● **Goal**
In the listing, copy out the stretch from the line containing "Toggle the green" through the line containing "Action: [x=961, y=449]", changing "Options" to "Settings" and leaving everything else as it is.

(Listing for locating text and elements)
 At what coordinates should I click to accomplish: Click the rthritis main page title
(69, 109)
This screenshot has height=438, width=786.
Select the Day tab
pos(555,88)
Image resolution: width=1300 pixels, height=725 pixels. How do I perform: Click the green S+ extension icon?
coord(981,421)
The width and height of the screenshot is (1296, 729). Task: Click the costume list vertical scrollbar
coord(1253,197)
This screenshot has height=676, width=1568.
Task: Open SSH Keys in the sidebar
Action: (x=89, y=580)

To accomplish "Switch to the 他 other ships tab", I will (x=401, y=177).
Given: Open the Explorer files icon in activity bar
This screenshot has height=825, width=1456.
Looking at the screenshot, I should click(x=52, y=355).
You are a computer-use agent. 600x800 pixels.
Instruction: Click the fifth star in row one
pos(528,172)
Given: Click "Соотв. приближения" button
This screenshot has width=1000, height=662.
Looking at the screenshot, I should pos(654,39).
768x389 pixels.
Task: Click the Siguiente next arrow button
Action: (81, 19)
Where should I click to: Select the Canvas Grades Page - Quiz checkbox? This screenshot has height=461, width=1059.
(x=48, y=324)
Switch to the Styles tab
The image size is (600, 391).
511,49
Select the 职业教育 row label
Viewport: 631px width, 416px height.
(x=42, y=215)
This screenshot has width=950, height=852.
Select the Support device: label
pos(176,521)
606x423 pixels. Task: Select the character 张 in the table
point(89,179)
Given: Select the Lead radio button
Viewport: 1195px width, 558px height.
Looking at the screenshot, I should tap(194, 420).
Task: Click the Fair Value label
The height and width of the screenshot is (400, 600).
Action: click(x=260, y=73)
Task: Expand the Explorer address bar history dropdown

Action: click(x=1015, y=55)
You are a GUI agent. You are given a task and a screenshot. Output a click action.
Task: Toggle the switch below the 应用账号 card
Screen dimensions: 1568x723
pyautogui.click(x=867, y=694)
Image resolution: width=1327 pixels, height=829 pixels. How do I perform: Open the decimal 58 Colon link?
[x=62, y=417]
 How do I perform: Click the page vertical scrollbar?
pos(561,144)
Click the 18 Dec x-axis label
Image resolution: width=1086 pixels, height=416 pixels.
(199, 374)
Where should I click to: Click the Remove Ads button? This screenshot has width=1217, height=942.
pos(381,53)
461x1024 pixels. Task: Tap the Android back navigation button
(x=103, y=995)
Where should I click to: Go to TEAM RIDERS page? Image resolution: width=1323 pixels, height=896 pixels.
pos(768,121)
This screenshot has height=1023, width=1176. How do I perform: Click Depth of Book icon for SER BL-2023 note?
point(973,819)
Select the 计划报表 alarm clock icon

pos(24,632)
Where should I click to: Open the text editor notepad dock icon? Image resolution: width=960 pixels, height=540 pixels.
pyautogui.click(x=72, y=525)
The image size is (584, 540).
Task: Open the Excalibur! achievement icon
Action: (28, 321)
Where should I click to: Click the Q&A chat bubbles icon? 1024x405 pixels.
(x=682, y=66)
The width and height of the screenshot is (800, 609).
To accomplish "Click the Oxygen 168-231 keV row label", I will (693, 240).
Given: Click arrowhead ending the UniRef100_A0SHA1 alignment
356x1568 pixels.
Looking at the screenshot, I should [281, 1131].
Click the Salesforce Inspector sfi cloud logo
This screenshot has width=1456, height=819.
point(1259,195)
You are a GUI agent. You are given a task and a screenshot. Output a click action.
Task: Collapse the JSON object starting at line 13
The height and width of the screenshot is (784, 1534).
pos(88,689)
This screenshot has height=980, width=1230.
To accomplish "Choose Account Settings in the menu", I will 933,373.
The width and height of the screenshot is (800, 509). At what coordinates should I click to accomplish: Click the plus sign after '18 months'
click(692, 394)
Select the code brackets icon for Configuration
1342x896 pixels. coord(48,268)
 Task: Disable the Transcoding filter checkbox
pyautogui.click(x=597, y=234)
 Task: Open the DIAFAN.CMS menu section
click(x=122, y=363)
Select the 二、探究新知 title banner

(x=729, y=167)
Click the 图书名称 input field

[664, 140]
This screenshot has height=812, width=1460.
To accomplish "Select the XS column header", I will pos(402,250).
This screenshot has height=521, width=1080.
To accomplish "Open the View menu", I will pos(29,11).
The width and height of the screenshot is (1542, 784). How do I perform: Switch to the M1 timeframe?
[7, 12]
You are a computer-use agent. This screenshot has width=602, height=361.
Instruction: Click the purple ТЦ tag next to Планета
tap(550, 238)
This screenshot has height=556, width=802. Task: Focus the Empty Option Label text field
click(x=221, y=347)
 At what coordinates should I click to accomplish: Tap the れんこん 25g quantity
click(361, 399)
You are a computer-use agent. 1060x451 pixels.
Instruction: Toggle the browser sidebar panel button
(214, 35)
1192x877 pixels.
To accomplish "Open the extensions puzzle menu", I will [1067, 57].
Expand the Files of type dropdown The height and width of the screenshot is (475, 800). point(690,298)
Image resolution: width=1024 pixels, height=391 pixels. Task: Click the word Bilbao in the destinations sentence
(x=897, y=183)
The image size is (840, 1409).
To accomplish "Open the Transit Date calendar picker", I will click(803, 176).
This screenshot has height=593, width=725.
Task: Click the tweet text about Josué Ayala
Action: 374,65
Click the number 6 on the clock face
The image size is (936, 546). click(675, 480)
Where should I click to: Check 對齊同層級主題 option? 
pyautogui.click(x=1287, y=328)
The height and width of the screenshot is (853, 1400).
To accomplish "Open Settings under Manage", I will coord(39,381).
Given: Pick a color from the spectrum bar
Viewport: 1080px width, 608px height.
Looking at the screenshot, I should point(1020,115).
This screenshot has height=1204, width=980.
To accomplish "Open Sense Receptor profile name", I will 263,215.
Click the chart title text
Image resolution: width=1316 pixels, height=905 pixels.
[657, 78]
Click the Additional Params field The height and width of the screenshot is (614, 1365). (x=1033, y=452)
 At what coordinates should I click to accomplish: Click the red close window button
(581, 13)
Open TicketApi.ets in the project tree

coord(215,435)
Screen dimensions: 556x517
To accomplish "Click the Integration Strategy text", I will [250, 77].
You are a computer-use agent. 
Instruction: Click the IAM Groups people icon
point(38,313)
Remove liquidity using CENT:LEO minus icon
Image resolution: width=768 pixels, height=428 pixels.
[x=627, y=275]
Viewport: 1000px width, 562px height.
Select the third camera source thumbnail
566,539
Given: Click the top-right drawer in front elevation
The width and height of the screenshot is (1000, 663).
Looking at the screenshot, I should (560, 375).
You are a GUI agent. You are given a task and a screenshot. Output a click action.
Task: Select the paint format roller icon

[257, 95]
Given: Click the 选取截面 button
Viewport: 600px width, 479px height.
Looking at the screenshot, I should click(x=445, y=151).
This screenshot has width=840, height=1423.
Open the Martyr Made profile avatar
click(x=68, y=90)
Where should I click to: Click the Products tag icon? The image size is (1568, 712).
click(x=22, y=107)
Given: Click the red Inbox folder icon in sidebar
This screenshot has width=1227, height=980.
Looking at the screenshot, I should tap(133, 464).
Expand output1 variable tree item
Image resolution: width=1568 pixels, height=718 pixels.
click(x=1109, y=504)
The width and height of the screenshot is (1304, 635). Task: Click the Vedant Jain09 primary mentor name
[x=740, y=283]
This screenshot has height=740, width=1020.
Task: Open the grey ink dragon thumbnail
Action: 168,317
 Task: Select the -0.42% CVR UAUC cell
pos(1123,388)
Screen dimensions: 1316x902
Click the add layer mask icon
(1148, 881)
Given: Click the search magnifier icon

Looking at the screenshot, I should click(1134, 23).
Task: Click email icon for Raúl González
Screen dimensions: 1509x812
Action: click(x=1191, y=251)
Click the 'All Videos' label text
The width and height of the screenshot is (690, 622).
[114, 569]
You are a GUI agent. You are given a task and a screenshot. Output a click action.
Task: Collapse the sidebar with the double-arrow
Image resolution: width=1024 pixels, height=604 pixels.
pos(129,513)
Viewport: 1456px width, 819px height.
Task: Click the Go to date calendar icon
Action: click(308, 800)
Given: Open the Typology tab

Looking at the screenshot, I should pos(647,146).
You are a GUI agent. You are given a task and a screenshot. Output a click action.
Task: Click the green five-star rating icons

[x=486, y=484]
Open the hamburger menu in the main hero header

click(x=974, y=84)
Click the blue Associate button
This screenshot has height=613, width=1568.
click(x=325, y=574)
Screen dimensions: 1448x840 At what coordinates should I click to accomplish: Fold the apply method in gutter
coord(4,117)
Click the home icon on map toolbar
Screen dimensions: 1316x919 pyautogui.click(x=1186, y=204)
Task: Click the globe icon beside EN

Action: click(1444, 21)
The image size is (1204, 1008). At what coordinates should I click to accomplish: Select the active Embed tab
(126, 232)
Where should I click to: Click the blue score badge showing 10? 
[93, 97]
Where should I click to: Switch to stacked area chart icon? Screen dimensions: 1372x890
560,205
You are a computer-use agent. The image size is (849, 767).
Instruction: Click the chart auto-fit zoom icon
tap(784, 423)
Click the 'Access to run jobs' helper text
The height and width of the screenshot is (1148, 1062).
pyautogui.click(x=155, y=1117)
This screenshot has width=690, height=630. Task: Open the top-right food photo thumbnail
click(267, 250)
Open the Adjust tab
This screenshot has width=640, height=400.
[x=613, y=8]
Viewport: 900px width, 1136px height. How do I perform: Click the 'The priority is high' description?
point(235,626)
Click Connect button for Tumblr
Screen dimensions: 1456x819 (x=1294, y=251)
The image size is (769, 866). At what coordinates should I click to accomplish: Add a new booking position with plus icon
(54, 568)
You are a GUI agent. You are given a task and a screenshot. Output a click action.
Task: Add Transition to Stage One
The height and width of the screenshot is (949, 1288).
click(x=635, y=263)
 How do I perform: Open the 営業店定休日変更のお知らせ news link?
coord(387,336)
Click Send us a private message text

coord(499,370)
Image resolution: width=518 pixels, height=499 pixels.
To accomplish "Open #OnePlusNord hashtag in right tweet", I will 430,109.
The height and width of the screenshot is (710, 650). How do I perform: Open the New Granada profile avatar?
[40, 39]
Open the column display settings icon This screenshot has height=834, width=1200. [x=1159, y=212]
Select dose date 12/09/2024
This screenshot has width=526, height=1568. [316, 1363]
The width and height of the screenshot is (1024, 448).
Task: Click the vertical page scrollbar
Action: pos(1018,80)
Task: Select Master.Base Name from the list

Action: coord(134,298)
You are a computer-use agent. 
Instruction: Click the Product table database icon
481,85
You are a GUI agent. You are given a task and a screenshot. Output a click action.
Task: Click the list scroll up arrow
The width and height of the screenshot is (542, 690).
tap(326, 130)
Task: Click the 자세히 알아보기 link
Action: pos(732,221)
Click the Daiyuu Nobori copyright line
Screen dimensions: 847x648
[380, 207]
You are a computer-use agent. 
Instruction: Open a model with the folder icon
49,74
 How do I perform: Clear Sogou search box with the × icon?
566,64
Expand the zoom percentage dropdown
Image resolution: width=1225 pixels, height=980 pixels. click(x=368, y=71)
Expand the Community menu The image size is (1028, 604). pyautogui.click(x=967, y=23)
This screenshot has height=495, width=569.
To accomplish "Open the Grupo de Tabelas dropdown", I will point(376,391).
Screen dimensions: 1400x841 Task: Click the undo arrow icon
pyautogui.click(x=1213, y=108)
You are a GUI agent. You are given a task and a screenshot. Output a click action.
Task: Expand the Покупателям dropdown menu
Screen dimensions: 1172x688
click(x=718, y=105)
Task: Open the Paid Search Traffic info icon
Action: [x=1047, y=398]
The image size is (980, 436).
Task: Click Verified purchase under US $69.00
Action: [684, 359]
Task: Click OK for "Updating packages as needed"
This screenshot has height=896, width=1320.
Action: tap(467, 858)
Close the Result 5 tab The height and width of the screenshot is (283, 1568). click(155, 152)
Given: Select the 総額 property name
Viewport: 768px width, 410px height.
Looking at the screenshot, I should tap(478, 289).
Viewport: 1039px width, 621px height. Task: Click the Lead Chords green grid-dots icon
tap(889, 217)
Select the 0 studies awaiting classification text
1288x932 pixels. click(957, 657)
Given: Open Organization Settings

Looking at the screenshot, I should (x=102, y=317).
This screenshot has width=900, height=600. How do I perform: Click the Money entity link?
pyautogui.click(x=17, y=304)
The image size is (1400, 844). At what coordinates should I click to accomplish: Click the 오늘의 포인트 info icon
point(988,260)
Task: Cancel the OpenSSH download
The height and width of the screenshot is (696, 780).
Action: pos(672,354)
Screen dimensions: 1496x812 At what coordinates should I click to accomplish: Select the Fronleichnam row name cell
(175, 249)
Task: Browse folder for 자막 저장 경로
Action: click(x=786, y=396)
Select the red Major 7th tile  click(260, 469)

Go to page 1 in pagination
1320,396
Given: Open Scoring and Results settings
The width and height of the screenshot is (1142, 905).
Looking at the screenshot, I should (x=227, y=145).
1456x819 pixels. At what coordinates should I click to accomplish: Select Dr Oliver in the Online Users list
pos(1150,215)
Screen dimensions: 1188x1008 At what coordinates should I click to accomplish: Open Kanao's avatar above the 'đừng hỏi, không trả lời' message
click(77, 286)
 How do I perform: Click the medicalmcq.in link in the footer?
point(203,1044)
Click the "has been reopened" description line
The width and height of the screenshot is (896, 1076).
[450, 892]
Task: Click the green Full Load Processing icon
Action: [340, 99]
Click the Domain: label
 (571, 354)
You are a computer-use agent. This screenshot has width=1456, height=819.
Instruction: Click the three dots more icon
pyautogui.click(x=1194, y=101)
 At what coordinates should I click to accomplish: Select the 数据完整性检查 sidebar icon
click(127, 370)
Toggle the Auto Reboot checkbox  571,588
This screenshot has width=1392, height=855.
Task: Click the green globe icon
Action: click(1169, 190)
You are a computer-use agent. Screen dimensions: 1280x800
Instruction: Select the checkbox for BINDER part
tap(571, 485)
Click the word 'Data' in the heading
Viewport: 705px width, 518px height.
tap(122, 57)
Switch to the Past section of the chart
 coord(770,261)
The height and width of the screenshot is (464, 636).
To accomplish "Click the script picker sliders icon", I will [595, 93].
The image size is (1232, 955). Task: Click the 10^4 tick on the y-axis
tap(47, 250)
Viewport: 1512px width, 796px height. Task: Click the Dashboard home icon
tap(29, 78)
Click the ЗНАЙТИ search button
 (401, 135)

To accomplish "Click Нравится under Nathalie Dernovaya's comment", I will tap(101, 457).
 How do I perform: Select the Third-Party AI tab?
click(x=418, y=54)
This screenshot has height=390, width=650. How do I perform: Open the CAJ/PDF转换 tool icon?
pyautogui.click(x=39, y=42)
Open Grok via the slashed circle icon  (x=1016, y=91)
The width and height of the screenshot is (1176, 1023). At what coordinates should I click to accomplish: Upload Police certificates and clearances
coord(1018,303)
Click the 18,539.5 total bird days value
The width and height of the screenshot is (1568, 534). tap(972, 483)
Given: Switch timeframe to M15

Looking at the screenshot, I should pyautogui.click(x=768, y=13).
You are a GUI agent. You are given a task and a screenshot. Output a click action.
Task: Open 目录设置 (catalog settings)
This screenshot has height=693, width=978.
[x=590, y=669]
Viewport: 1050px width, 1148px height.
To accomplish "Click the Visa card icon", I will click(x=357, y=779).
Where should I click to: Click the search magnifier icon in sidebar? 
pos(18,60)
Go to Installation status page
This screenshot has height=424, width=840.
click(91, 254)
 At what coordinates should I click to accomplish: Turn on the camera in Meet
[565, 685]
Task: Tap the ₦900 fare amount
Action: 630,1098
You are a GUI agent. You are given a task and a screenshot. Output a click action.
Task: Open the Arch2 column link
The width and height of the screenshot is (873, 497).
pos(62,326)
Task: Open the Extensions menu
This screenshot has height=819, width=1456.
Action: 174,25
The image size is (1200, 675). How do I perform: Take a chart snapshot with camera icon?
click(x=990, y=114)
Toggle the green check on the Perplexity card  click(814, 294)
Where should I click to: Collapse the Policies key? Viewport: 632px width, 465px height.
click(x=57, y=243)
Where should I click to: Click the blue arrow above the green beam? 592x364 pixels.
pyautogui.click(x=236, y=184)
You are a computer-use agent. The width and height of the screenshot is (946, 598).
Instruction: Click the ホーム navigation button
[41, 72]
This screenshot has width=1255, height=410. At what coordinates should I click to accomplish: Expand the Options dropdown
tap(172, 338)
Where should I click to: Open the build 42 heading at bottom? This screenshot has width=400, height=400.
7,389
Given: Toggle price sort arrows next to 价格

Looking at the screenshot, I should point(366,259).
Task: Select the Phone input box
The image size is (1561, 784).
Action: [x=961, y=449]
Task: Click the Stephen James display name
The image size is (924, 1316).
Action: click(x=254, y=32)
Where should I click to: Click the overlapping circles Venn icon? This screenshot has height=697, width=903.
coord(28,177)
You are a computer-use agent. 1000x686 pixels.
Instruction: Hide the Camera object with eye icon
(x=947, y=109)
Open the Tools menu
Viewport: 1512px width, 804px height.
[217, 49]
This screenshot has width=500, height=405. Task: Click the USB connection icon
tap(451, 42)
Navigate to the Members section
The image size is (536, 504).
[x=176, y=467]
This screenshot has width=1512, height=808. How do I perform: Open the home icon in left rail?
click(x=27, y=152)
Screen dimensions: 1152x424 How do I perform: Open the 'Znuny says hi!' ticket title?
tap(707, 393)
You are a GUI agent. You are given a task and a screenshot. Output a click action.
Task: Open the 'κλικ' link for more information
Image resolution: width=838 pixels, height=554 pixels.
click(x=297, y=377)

● **Solution for this problem**
Toggle the green check on the Perplexity card  click(814, 294)
Where should I click to: Collapse the Policies key? Viewport: 632px width, 465px height.
click(x=57, y=243)
Where should I click to: Click the blue arrow above the green beam? 592x364 pixels.
pyautogui.click(x=236, y=184)
You are a computer-use agent. The width and height of the screenshot is (946, 598).
Instruction: Click the ホーム navigation button
[41, 72]
This screenshot has width=1255, height=410. At what coordinates should I click to accomplish: Expand the Settings dropdown
tap(172, 338)
Where should I click to: Open the build 42 heading at bottom? This screenshot has width=400, height=400.
7,389
Given: Toggle price sort arrows next to 价格

Looking at the screenshot, I should point(366,259).
Task: Select the Phone input box
The image size is (1561, 784).
Action: [x=961, y=449]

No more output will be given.